21. A composition according to Claim 4 wherein carvacrol, thymol and p- Cymene, in combination, comprise at least 90% by weight of the total phenolic and aromatic component of the composition.

22. Use according to any of Claims 18 to 21 inclusive wherein the consumer product preparation is selected from the group comprising soap, hand wash, body wash, shower gel, bath gel, bath oil, bubble bath, moisturizers, mouthwashes, shampoos, creams including hand cream, lotions, cleaning preparations and disinfectants, including disinfectant as a spray or gel or paste or wipe, bath towelettes, sponges, and alcohol rubs.

23. Use according to any of Claims 18 to 22 inclusive wherein the carvacrol and/or thymol and/or p-Cymene are derived from natural sources.

24. Use according to Claim 23 wherein the carvacrol and/or thymol and/or p- Cymene are derived from a species of origanum or thymus vulgaris.

25. Use according to Claim 24 wherein the carvacrol and/or thymol and/or p- Cymene are derived from origanum onites or thymus vulgaris.

26. Use according to any of Claims 18 to 22 inclusive wherein the carvacrol and/or thymol and/or p-Cymene are synthetically prepared.

27. Use according to any of Claims 18 to 26 inclusive wherein the antimicrobial/biocidal action comprises an antibacterial action.

28. Use according to Claim 27 wherein the antibacterial action is against a bacteria selected from the group comprising Escherichia CoIi₁ klebsiella pneumoniae, pseudomonas aeruginosa, vancomycin resistant enterococcus, vancomycin-intermediate and resistant S aureus (VIRA + VRSA), Helicobacter pylori and staphylococcus aereus including MRSA, PVL MRSA USA 400 (ST1), PVL USA 300 (ST8), PVL MRSA Europe (ST80 Clone), Candia albicans, E aerogenes and A. niger.

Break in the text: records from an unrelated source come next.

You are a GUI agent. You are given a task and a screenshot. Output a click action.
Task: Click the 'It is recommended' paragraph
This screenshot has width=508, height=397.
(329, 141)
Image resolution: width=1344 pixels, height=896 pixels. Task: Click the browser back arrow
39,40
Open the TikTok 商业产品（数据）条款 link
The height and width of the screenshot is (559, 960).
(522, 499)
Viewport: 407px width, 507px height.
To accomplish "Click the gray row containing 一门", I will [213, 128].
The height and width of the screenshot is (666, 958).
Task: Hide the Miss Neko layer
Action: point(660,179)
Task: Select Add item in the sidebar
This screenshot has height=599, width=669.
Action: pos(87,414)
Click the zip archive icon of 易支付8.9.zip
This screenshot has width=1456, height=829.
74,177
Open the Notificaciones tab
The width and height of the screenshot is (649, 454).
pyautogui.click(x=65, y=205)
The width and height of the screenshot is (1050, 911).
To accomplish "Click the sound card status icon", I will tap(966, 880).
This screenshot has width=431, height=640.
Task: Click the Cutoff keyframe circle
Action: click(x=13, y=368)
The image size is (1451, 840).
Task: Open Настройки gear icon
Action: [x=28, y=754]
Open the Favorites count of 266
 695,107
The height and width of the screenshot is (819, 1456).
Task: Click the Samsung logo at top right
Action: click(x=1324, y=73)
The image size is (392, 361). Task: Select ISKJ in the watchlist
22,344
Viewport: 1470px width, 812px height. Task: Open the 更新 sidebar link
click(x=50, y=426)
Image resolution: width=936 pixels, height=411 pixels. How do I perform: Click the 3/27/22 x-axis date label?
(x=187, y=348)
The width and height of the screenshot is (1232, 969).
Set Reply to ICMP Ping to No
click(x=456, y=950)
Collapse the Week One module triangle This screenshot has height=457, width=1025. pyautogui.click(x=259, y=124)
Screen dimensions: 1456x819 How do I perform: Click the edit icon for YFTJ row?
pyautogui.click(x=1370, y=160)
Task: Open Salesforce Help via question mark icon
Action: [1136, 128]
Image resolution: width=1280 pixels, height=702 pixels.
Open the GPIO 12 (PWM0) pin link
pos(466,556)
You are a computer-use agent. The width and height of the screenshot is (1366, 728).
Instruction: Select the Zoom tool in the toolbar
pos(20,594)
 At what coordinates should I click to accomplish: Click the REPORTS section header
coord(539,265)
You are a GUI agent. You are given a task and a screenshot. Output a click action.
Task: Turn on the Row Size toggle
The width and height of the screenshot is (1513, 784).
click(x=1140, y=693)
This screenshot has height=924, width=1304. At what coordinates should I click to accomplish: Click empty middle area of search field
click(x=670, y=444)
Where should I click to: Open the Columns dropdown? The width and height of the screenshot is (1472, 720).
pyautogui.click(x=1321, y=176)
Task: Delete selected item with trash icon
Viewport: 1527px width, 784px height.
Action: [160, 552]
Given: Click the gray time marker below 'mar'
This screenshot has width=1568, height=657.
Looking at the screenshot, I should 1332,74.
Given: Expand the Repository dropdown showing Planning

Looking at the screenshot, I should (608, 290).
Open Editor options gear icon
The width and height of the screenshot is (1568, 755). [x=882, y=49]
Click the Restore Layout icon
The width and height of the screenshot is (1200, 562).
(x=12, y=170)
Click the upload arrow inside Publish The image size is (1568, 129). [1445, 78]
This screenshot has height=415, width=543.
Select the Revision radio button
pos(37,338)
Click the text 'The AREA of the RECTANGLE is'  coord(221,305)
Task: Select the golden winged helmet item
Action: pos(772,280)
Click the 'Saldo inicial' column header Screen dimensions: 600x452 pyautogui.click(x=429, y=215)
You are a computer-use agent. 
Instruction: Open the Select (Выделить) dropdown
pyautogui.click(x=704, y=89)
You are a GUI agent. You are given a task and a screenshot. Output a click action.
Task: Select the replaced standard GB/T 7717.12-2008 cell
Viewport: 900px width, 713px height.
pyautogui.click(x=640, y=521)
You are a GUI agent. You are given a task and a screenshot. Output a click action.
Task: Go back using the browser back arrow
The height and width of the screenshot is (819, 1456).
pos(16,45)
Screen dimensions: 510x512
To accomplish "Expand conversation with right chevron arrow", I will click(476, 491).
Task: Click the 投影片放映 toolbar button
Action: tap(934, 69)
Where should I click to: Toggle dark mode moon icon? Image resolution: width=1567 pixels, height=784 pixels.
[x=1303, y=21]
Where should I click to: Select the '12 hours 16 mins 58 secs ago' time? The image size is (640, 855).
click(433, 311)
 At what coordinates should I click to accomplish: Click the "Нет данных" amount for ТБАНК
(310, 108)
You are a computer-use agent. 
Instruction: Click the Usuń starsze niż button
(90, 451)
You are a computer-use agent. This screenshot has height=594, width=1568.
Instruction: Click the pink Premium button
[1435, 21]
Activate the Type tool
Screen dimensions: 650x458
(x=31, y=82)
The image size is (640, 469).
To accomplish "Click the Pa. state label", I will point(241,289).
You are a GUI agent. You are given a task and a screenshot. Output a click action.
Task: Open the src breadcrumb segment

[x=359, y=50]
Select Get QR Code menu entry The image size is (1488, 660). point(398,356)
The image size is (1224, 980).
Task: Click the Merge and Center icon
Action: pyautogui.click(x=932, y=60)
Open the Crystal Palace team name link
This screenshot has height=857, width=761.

29. Use according to any of Claims 18 to 26 inclusive wherein the antimicrobial/biocidal action comprises an antifungal action.

30. Use according to Claim 29 wherein the antifungal action is against a fungus selected from the group comprising Aspergillus; Candida; Cryptococcus; Coccidiodes; Encephalitozoon; Fusarium; Pneumocystis; Histoplasma;

Blsatomycetes; Pythium; Trichophyton; Mucorales; Rhizopus; Mucor; Rhizomucor;

Absidia; Apophysomyces; Cunninghamella; Saksenaea; Scytalidium; Malassezia;

Madurella; Pseudallescheria; Sporothrix; Basidiobolus; Penicillium; Acremonium;

Alternaria; Bipolaris; Aureobasidium; Exophilia; Scedosporium; Xylohypha; Paecilomyces and Scopulariopsis.

31. Use according to any of Claims 18 to 30 inclusive wherein the carvacrol/thymol/p-Cymene component comprises 0.01% to 10% v/v of the total preparation.

32. Use according to Claim 31 wherein the carvacrol/thymol/p-Cymene component comprises 0.02% to 5% v/v of the total preparation.

33. Use according to Claim 31 or Claim 32 wherein the carvacrolΛhymol/p- Cymene comprises 0.1% to 2% v/v of the total preparation.

34. Use of a composition comprising a mixture of carvacrol, thymol and p- Cymene in the manufacture of a medicament for the treatment of a microbial infection substantially as herein described.

35. A method of preventing or treating a microbial contamination on an object or a surface in need thereof said method comprising applying to said object or said surface a composition as defined in any of Claims 1 to 17 inclusive.

36. A method according to Claim 35 wherein the object or surface is the skin of a human or animal subject.

37. A method of treating or preventing a microbial contamination substantially as herein described.